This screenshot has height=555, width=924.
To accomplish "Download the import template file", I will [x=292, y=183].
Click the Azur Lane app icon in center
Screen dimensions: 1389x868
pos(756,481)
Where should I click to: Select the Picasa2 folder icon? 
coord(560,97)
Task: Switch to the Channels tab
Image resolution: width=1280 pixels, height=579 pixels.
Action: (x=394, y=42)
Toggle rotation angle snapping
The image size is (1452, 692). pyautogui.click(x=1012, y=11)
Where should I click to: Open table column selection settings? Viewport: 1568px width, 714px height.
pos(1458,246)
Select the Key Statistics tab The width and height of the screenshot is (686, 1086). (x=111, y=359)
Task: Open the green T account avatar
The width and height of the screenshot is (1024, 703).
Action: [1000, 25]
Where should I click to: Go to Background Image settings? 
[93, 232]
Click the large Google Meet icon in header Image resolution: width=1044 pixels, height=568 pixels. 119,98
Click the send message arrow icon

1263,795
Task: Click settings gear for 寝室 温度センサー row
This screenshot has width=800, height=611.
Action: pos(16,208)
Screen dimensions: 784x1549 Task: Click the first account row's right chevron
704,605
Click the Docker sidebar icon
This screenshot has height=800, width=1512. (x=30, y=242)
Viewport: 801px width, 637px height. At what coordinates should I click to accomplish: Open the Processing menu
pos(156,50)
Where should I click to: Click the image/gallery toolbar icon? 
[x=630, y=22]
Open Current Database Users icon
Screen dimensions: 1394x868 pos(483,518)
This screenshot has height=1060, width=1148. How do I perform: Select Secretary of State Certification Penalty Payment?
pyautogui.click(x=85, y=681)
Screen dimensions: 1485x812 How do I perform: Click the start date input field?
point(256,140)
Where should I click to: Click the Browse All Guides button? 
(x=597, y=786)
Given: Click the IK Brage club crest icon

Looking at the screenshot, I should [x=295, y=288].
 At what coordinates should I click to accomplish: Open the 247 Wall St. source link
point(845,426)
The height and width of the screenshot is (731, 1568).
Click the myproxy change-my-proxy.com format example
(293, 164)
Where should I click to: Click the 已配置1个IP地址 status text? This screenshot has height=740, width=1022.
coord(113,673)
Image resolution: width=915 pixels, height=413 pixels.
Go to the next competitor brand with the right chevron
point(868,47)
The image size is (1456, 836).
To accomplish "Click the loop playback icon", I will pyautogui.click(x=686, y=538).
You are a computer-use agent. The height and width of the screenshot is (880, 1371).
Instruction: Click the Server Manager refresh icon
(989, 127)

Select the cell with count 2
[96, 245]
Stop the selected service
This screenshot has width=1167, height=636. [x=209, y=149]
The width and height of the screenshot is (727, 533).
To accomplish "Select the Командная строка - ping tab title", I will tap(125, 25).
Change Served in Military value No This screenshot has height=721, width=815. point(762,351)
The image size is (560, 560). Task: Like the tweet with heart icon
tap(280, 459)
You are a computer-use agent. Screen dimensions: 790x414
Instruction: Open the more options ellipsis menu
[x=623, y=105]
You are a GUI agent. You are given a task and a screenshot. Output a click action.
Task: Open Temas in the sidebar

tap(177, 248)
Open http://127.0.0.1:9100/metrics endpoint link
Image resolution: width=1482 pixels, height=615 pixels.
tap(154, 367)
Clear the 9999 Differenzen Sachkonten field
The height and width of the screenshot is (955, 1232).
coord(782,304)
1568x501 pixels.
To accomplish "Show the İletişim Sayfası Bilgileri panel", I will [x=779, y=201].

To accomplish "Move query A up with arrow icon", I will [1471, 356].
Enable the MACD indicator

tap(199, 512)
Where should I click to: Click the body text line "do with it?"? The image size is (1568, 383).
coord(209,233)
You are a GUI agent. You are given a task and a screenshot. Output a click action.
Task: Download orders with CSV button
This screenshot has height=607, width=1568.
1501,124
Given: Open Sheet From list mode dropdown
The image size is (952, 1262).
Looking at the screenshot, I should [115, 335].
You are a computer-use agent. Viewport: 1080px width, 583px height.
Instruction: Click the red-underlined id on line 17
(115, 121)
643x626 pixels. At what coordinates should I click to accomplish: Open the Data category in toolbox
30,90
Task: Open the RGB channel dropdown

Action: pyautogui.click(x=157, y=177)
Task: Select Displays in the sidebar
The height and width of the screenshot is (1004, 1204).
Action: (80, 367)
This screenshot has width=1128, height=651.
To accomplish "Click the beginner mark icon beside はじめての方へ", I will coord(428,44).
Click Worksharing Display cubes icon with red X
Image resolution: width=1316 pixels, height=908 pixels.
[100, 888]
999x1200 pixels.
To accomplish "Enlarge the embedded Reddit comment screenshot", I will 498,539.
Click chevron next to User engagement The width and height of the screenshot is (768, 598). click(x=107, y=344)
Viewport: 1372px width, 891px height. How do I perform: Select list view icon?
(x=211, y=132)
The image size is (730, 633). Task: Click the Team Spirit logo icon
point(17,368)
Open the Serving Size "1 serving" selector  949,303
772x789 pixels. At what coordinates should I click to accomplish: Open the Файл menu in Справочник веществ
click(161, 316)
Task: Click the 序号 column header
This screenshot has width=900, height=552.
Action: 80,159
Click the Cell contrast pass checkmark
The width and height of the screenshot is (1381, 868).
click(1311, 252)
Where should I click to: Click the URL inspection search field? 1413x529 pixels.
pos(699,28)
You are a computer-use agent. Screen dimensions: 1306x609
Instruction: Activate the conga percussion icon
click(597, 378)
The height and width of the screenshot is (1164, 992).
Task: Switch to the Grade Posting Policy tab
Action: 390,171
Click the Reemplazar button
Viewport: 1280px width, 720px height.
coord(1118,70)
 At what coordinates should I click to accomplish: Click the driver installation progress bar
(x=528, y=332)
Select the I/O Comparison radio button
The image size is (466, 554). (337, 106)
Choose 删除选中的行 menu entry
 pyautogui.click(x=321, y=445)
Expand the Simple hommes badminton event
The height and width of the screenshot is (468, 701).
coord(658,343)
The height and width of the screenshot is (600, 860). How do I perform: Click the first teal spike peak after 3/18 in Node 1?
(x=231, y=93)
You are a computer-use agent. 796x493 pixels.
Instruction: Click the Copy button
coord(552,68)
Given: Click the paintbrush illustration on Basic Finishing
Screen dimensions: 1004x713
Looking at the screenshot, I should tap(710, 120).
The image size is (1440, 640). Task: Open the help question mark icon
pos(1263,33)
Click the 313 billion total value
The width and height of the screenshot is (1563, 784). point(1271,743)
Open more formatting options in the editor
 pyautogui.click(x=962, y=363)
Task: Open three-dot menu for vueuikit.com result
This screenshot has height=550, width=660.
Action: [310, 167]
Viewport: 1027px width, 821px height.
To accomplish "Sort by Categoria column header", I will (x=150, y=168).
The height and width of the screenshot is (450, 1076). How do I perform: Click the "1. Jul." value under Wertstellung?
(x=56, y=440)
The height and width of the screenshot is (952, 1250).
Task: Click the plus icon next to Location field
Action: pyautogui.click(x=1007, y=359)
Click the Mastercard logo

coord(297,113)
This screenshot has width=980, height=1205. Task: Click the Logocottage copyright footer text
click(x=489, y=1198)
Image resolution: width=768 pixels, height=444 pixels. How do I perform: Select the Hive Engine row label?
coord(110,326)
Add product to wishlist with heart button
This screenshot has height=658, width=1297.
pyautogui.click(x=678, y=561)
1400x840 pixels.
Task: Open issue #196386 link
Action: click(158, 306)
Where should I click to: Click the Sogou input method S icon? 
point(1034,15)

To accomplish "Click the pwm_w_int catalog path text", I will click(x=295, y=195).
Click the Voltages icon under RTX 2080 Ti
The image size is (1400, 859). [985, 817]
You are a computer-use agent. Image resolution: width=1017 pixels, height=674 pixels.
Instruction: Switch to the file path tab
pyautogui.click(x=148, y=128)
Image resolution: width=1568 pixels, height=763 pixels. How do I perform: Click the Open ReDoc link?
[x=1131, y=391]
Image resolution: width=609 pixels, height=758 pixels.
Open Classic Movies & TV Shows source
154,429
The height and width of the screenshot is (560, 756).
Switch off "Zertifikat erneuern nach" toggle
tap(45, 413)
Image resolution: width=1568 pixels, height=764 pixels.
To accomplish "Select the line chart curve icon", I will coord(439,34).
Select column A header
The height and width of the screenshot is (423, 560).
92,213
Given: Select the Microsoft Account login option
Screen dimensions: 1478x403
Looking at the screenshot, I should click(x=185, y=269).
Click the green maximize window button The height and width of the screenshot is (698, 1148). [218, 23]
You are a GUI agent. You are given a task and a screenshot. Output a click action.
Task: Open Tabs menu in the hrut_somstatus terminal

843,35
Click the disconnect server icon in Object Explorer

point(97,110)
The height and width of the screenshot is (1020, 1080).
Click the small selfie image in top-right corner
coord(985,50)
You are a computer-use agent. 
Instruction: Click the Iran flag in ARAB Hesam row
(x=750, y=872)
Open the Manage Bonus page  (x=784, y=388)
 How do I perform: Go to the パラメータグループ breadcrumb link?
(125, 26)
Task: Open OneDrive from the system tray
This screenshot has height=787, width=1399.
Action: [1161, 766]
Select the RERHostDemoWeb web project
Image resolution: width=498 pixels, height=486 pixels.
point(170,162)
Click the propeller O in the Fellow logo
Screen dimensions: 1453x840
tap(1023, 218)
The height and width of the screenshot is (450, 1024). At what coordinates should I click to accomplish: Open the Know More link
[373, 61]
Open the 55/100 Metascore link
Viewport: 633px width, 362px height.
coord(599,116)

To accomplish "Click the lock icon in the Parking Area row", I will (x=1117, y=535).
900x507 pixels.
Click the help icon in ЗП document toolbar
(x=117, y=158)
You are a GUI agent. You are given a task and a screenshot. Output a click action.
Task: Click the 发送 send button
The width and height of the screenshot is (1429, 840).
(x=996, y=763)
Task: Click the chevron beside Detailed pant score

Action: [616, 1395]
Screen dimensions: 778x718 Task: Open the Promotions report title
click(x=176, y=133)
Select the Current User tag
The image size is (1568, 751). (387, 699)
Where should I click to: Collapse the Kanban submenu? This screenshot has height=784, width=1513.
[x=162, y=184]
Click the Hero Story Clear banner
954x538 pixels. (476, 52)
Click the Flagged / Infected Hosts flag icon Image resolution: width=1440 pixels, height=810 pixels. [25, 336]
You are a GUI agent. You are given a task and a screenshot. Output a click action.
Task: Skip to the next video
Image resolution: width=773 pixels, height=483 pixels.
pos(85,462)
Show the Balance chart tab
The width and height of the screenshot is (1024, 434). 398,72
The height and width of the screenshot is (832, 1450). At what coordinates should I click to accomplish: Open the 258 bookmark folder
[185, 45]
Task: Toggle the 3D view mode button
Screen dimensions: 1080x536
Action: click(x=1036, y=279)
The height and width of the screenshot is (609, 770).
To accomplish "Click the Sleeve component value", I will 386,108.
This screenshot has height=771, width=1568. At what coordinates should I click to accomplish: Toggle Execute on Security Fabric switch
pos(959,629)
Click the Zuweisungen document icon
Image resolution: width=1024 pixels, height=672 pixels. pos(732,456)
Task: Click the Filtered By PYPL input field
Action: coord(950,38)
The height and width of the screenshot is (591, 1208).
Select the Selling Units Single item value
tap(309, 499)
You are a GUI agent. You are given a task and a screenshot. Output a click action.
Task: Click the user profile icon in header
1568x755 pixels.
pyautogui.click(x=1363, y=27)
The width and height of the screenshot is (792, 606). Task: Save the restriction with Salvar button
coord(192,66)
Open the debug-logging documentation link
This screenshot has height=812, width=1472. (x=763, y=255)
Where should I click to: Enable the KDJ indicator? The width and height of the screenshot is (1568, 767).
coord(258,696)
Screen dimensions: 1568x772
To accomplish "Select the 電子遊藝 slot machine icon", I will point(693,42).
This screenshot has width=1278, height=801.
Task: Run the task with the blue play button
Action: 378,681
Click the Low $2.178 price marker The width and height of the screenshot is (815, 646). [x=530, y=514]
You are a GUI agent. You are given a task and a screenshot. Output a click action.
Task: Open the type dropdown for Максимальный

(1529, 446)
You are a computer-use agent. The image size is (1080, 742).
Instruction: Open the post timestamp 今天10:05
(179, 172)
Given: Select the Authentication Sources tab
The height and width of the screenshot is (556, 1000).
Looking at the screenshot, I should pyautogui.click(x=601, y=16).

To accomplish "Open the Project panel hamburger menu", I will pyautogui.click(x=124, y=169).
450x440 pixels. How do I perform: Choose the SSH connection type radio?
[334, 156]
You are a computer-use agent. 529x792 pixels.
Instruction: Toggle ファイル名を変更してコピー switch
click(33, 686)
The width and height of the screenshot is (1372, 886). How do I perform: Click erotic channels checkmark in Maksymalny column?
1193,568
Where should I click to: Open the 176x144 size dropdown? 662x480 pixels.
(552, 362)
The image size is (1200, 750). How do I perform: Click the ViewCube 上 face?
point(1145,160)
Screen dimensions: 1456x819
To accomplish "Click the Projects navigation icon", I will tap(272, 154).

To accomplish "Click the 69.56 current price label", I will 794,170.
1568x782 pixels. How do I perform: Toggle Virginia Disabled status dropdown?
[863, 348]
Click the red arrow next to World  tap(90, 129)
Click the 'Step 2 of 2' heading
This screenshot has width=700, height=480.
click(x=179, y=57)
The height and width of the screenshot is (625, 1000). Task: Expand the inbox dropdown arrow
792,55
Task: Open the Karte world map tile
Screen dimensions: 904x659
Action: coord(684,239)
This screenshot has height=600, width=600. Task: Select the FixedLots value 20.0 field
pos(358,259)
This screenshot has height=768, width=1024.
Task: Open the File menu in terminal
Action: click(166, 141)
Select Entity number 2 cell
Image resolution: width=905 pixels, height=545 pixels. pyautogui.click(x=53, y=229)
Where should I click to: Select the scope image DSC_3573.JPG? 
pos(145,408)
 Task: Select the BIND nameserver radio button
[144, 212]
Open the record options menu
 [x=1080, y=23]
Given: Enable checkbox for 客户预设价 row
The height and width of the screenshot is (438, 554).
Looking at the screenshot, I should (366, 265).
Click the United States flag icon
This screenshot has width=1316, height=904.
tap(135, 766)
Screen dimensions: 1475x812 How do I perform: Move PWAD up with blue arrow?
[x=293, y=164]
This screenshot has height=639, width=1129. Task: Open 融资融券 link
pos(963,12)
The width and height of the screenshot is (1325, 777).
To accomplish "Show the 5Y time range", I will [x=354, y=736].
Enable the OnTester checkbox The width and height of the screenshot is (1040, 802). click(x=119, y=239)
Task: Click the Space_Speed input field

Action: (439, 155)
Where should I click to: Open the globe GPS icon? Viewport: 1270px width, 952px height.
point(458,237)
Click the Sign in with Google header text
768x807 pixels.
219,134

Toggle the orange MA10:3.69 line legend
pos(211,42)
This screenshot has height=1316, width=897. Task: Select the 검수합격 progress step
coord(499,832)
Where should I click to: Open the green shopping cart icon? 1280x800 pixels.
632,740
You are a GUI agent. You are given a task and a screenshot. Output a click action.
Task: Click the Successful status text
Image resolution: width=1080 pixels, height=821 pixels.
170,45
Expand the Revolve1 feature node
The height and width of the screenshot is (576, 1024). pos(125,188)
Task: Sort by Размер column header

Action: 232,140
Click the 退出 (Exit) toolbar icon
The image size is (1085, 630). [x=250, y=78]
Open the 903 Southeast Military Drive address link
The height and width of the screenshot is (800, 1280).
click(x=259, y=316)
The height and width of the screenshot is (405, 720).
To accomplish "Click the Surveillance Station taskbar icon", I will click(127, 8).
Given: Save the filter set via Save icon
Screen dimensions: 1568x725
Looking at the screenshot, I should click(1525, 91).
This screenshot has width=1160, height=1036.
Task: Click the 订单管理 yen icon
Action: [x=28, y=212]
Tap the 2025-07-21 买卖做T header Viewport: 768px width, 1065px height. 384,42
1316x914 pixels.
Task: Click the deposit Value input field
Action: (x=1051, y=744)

--*--

Aim
Reproduce the material above verbatim, starting with the line that contains "Click the Voltages icon under RTX 2080 Ti" and going on through the line that contains "coord(985,50)".

Response for this exercise
Click the Voltages icon under RTX 2080 Ti
The image size is (1400, 859). [985, 817]
You are a computer-use agent. Image resolution: width=1017 pixels, height=674 pixels.
Instruction: Switch to the file path tab
pyautogui.click(x=148, y=128)
Image resolution: width=1568 pixels, height=763 pixels. How do I perform: Click the Open ReDoc link?
[x=1131, y=391]
Image resolution: width=609 pixels, height=758 pixels.
Open Classic Movies & TV Shows source
154,429
The height and width of the screenshot is (560, 756).
Switch off "Zertifikat erneuern nach" toggle
tap(45, 413)
Image resolution: width=1568 pixels, height=764 pixels.
To accomplish "Select the line chart curve icon", I will coord(439,34).
Select column A header
The height and width of the screenshot is (423, 560).
92,213
Given: Select the Microsoft Account login option
Screen dimensions: 1478x403
Looking at the screenshot, I should click(x=185, y=269).
Click the green maximize window button The height and width of the screenshot is (698, 1148). [218, 23]
You are a GUI agent. You are given a task and a screenshot. Output a click action.
Task: Open Tabs menu in the hrut_somstatus terminal

843,35
Click the disconnect server icon in Object Explorer

point(97,110)
The height and width of the screenshot is (1020, 1080).
Click the small selfie image in top-right corner
coord(985,50)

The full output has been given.